Nothing but the lines from the one with "Instruction: Click the" through the end of the records may appear in the answer, each reproduced exactly, pictures omitted.

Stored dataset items
--

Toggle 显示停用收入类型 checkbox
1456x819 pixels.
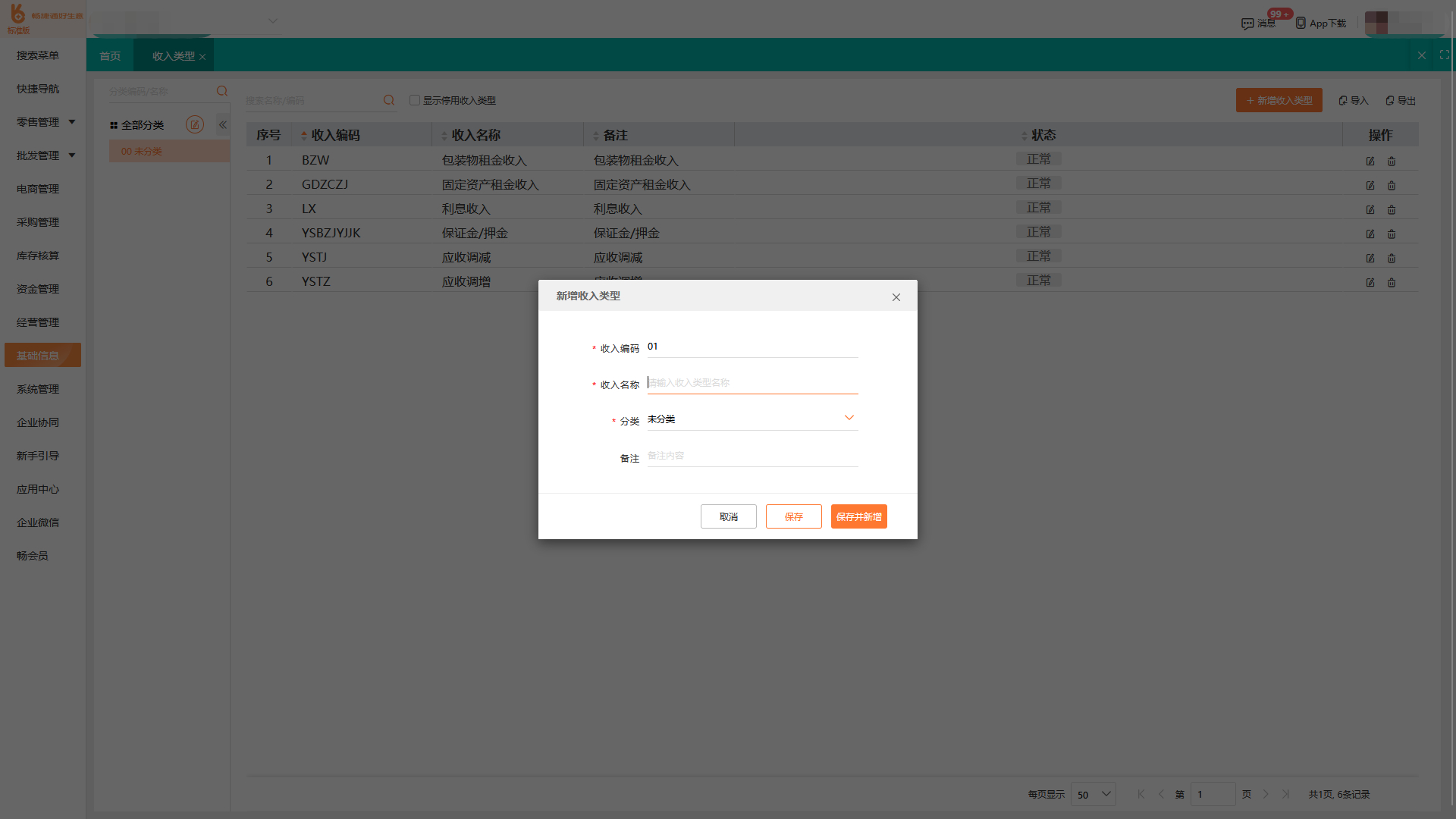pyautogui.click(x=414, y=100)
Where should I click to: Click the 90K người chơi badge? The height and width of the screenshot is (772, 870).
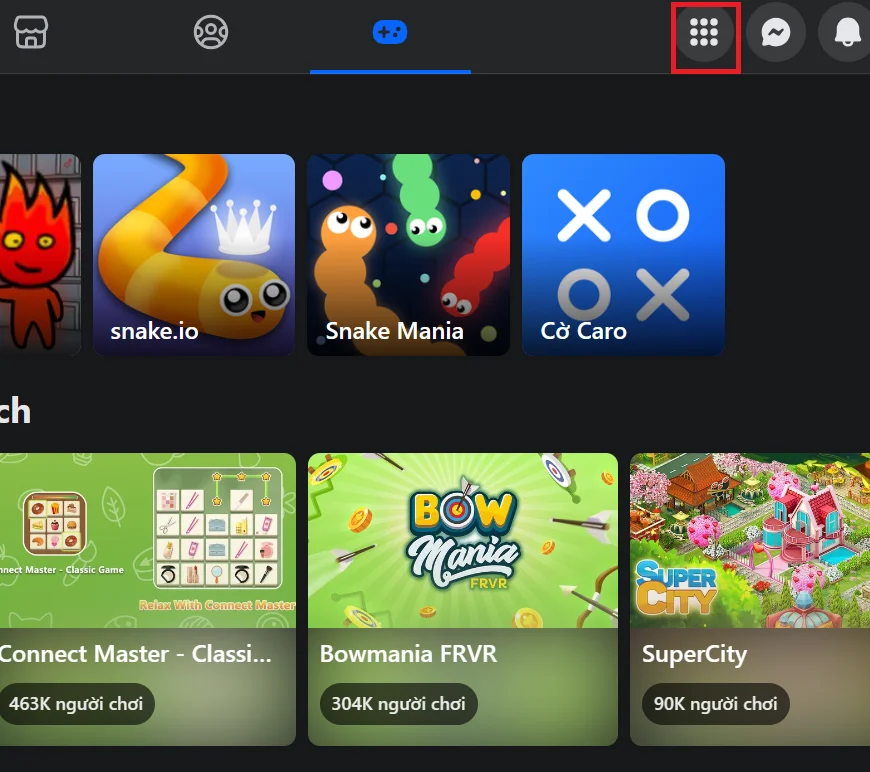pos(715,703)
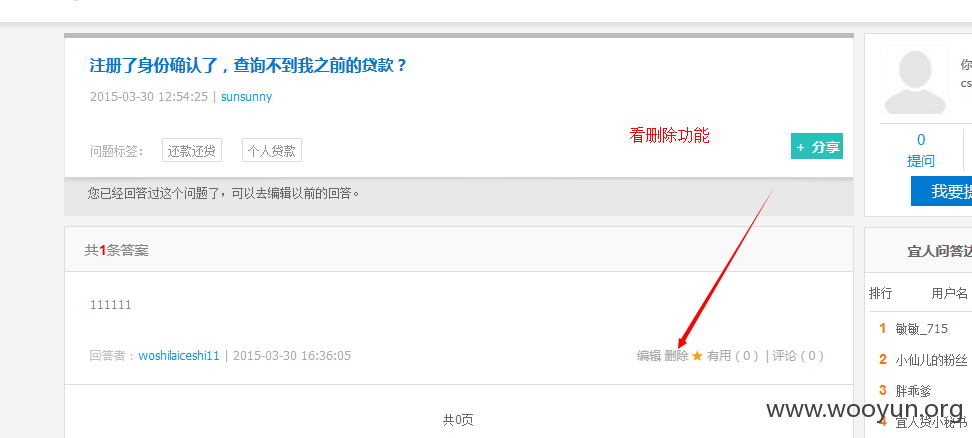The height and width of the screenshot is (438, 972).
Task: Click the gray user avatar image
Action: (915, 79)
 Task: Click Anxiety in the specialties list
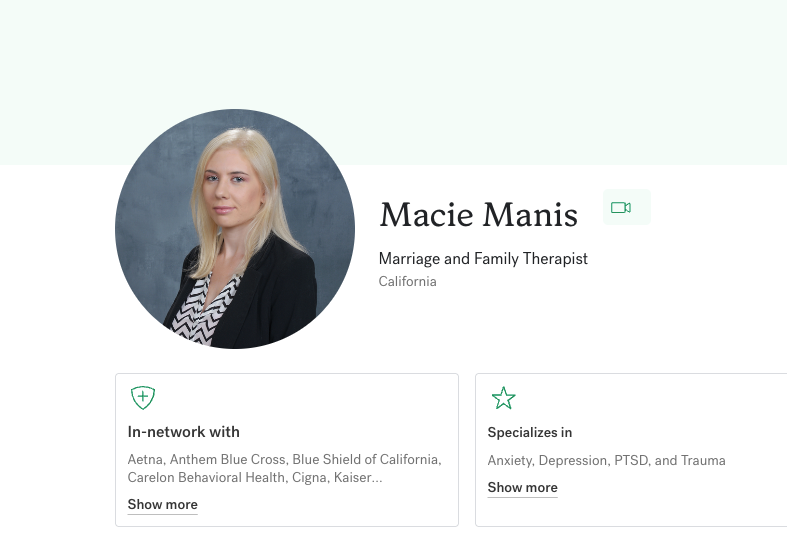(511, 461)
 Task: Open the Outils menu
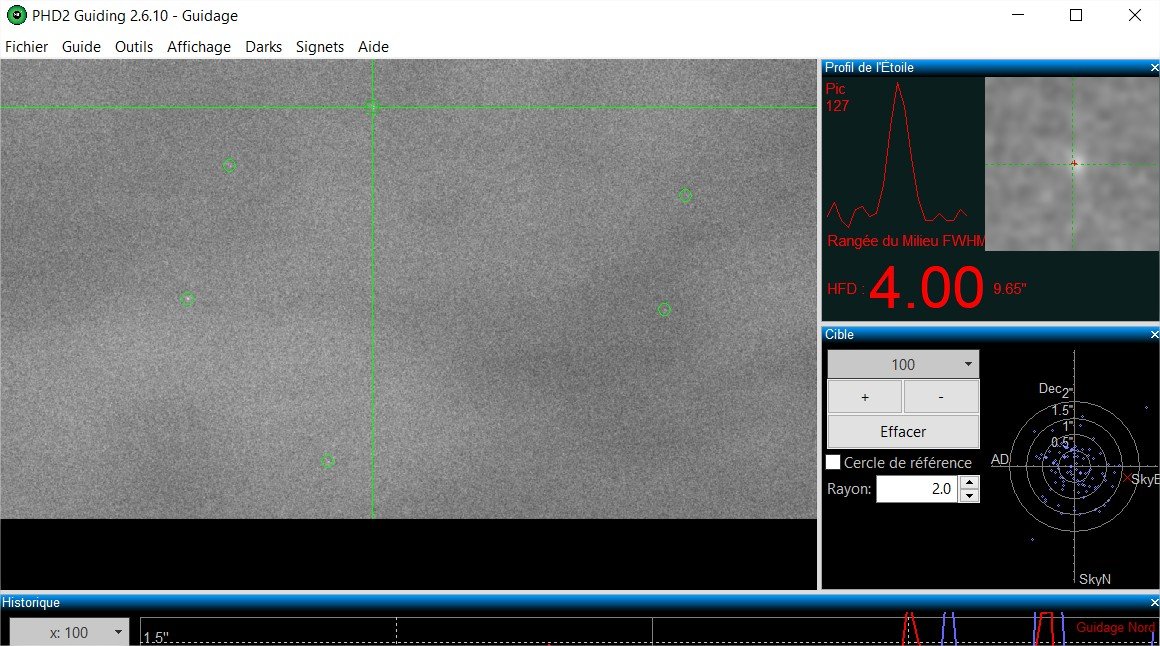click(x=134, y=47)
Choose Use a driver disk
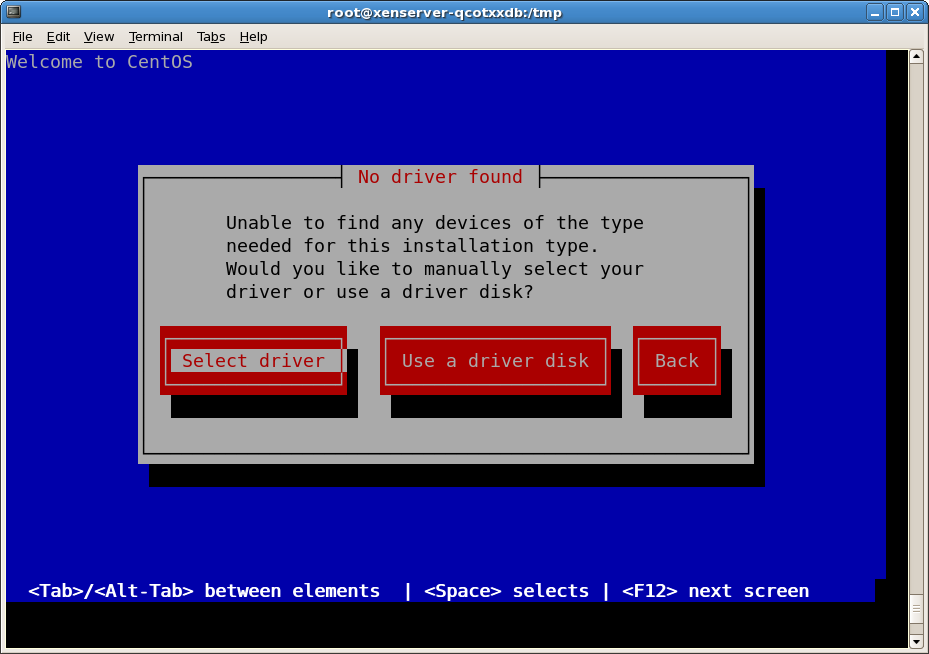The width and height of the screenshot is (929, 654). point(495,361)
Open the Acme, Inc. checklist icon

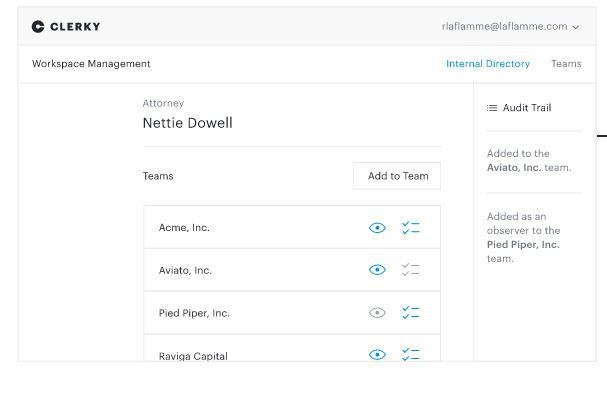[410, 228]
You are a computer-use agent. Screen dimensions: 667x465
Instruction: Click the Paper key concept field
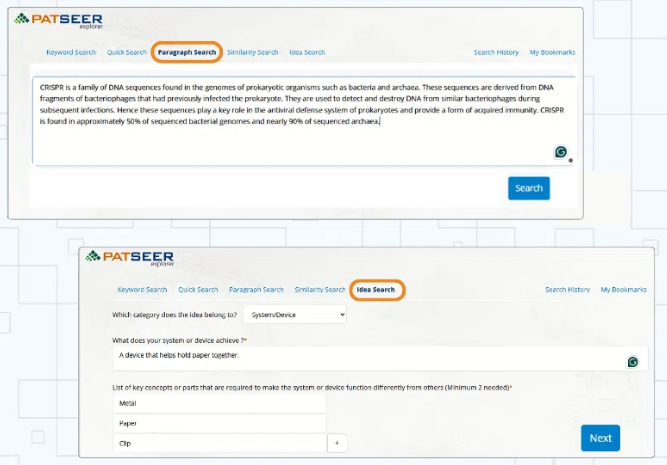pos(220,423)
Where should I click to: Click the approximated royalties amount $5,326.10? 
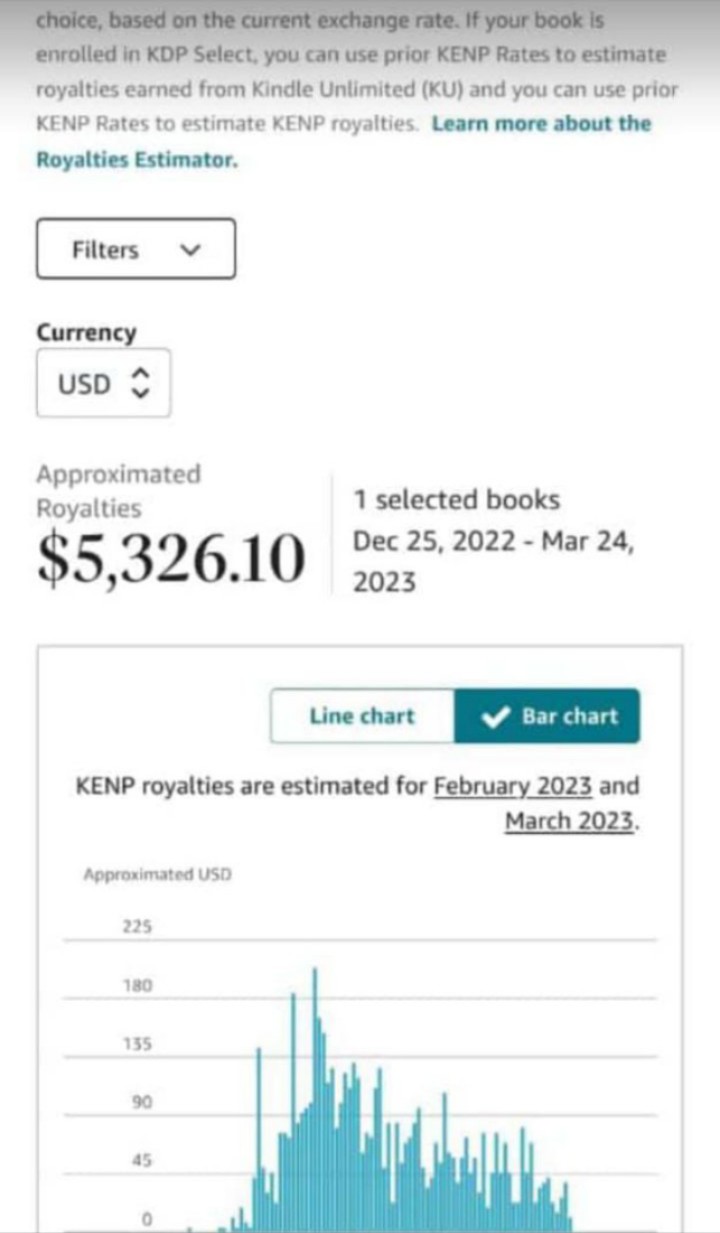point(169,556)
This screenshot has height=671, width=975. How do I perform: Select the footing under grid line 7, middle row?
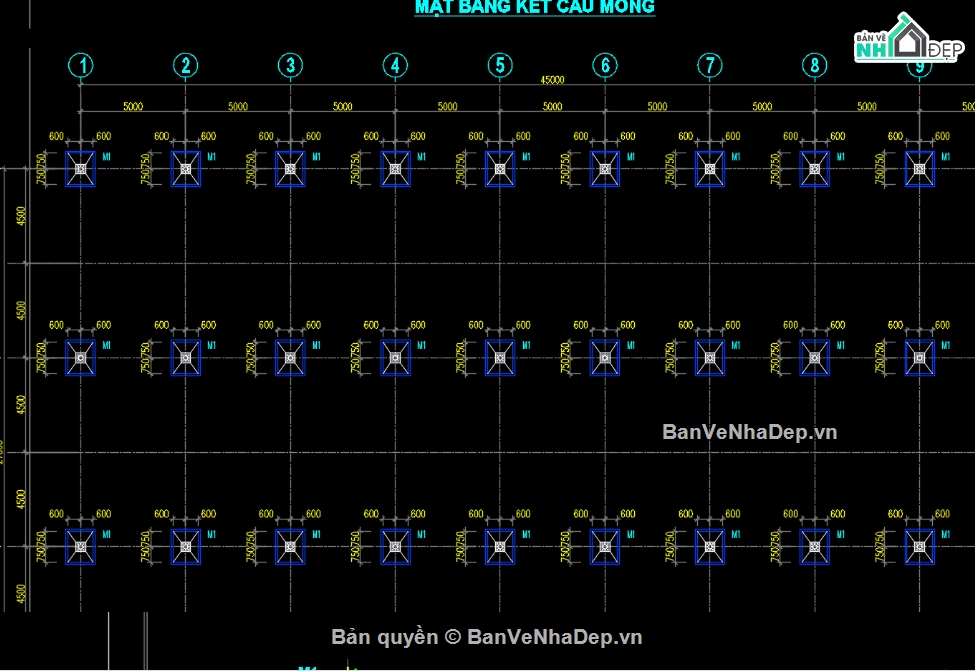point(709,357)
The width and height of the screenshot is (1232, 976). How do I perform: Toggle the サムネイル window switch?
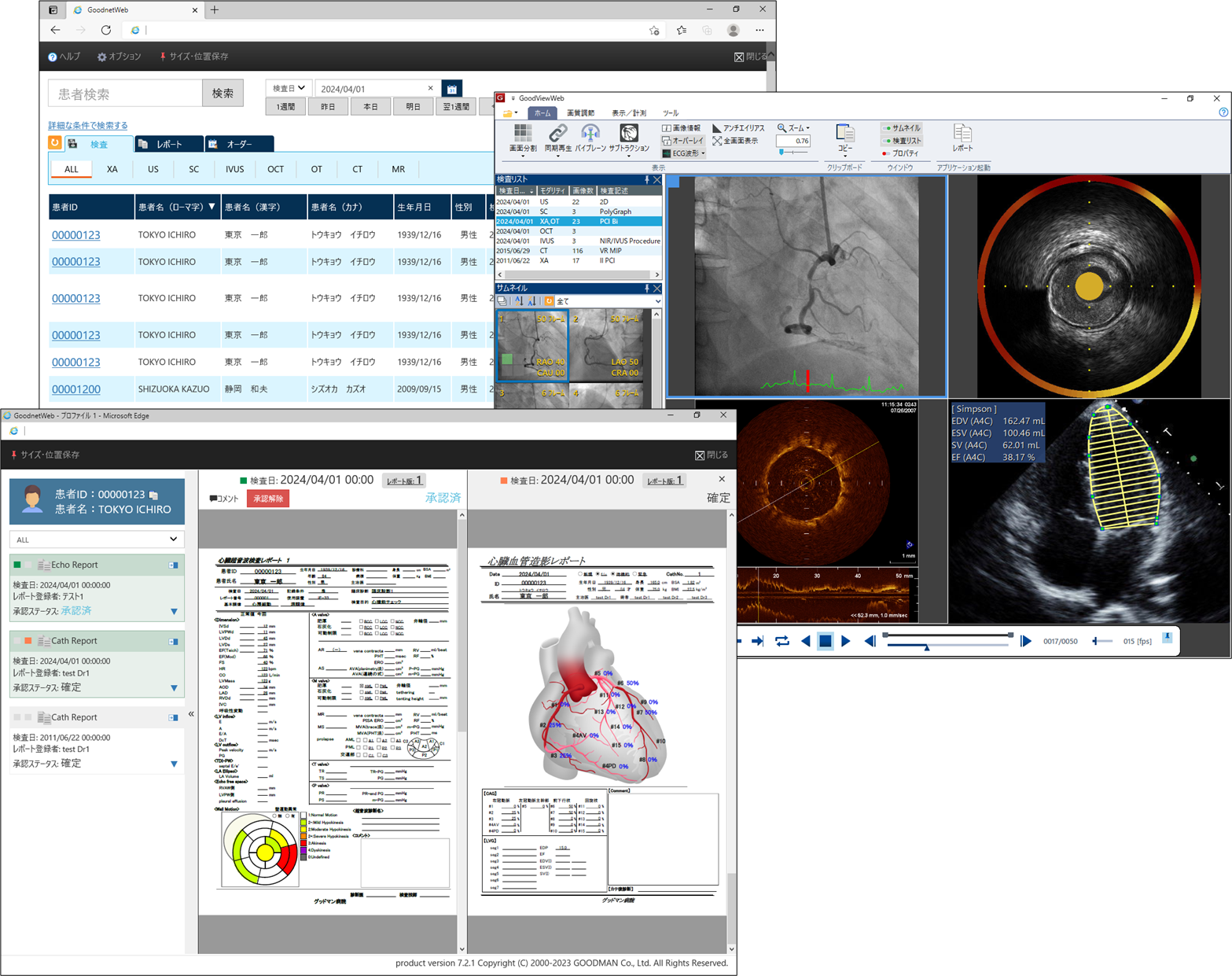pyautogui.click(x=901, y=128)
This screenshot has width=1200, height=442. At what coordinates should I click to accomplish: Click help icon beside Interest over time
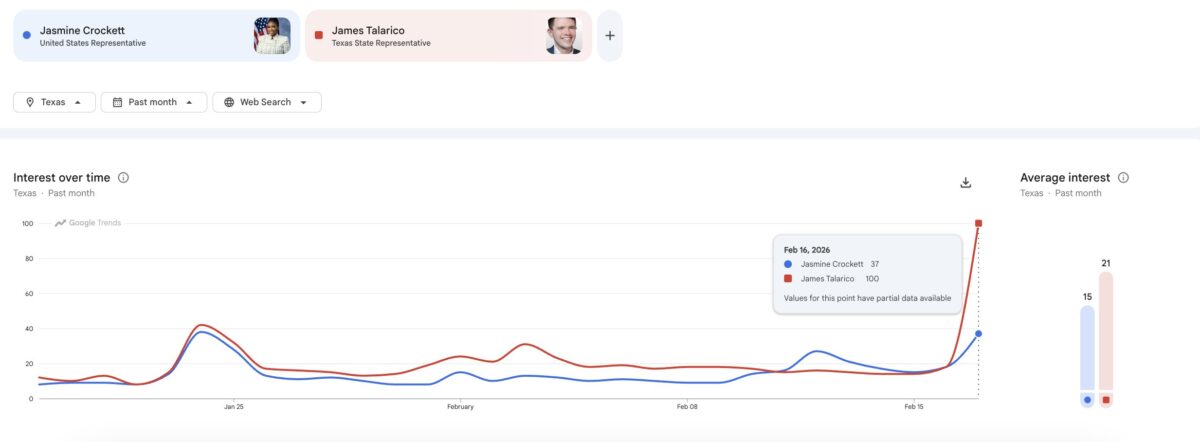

--

> Solution for this exercise:
Instruction: Click the Paper key concept field
pos(220,423)
Where should I click to: Click the approximated royalties amount $5,326.10? 
point(169,556)
This screenshot has height=671, width=975. How do I perform: Select the footing under grid line 7, middle row?
point(709,357)
The width and height of the screenshot is (1232, 976). How do I perform: Toggle the サムネイル window switch?
pyautogui.click(x=901, y=128)
This screenshot has width=1200, height=442. At what coordinates should I click to accomplish: Click help icon beside Interest over time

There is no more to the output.